- _Aim of the exercise_
Among the entries below, count the lines where the string "computer" occurs, and give only the number.

- _Stored data_
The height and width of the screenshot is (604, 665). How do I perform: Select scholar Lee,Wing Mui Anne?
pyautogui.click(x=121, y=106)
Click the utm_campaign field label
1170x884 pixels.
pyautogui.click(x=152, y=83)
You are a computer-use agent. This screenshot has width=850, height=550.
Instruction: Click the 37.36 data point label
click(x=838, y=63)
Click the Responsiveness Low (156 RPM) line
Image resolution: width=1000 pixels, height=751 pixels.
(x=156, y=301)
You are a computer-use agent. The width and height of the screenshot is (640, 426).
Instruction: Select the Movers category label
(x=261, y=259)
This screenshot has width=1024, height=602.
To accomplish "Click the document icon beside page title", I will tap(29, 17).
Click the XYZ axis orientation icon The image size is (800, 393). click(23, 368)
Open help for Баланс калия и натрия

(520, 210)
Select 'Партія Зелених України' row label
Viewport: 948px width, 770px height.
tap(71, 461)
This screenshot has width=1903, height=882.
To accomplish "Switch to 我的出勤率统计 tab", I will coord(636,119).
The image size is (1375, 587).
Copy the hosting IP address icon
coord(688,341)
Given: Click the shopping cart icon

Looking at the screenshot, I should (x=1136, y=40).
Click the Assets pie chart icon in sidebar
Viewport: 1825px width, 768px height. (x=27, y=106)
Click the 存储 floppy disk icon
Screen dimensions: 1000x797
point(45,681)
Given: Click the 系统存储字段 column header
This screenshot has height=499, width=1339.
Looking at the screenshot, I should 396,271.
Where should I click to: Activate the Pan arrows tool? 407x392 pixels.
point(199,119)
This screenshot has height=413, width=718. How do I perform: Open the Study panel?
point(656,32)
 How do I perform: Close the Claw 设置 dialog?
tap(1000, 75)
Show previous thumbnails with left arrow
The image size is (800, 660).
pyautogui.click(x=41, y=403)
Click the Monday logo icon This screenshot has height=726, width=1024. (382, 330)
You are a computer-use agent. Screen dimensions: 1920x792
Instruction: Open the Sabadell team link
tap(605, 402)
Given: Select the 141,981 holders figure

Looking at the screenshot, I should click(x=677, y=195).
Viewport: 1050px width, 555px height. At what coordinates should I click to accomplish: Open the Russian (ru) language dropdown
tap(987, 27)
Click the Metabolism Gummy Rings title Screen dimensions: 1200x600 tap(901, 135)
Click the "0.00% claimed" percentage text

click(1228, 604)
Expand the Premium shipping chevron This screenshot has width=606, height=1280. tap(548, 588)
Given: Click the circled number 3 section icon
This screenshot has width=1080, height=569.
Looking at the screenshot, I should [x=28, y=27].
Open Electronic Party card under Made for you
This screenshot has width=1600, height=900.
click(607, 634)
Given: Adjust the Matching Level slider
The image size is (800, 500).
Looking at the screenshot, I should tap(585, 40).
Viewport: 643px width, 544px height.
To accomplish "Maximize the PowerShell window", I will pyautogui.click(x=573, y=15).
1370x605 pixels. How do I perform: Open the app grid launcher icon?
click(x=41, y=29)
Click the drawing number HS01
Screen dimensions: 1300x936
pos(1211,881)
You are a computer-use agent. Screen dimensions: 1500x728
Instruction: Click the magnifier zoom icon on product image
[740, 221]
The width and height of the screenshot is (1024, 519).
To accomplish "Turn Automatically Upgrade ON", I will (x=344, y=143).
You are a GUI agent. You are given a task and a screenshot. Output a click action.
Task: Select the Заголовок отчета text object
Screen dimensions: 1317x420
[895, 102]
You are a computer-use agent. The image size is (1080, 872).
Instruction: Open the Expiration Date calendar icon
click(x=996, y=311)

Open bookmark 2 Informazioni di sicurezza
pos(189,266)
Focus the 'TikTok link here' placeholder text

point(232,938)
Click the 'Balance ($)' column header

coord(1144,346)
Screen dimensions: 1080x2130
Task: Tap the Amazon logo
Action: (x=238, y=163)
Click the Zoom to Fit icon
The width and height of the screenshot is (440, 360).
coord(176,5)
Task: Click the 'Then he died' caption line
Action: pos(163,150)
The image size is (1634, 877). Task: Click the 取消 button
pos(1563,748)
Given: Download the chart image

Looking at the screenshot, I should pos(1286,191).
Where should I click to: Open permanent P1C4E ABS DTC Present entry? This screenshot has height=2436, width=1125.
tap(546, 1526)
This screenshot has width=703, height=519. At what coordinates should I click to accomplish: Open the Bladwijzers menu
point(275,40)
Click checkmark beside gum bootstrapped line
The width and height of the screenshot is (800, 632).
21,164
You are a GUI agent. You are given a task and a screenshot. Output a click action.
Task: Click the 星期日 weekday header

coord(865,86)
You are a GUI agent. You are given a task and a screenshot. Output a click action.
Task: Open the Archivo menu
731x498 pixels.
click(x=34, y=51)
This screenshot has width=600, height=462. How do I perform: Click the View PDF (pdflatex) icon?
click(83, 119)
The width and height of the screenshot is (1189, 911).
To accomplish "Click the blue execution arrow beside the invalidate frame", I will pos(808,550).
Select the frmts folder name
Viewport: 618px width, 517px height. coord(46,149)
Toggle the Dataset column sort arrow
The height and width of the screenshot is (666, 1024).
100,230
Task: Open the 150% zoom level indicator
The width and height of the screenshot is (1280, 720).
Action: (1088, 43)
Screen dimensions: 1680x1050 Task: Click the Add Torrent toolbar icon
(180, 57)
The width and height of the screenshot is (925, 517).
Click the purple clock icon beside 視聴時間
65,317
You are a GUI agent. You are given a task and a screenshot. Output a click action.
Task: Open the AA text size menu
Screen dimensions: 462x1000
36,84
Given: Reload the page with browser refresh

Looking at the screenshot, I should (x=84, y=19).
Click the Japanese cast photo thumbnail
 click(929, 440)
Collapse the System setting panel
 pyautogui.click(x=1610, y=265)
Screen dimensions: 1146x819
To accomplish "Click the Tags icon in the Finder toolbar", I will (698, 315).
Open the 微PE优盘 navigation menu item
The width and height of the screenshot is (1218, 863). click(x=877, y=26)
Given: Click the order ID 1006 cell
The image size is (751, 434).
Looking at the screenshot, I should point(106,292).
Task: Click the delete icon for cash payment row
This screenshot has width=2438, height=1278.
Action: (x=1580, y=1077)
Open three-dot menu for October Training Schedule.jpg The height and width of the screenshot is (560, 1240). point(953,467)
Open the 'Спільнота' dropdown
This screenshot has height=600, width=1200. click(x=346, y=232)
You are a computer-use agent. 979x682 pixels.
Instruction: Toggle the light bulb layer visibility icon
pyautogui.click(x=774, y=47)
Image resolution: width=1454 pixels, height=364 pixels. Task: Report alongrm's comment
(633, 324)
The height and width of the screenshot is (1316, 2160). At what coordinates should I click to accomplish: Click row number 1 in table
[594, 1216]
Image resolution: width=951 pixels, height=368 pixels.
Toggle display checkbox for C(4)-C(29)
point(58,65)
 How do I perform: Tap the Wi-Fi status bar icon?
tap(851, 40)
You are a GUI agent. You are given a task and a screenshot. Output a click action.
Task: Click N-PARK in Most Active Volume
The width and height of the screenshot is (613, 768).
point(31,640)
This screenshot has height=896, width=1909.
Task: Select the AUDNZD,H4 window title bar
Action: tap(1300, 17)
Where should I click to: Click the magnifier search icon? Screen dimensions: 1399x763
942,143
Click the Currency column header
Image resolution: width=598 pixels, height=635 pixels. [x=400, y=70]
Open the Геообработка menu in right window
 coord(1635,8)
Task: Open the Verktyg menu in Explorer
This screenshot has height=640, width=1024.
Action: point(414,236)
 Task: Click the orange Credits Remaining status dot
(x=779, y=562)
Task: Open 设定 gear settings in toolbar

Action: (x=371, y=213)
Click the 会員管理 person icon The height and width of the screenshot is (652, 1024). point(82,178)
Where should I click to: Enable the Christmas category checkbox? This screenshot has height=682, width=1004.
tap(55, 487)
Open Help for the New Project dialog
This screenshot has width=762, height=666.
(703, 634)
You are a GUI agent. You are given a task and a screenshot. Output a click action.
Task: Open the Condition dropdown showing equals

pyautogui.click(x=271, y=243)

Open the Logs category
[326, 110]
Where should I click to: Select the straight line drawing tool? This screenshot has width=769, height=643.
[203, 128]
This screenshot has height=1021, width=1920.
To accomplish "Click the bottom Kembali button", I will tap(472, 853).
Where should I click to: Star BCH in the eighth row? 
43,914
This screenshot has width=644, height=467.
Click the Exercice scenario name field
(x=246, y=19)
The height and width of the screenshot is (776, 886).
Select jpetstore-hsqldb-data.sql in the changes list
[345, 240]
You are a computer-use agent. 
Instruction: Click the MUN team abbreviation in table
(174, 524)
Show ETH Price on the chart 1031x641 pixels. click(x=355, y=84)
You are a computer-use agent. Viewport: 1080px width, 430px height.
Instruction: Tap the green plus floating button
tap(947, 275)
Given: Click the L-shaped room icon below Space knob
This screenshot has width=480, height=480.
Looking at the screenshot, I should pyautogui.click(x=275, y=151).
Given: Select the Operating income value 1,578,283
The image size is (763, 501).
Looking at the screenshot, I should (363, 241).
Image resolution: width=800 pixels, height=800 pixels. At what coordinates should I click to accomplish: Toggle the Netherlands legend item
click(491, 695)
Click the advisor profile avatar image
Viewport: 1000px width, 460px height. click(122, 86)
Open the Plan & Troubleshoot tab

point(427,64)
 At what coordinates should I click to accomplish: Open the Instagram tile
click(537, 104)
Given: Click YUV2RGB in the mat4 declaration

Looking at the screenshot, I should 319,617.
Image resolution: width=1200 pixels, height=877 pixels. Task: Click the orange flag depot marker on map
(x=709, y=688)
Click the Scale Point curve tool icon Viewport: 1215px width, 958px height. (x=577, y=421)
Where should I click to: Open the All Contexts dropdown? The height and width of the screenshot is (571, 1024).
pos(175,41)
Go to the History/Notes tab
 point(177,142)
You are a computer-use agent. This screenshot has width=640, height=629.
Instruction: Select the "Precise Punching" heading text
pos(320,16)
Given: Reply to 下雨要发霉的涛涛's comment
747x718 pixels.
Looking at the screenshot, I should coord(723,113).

- _Solution for this task_
9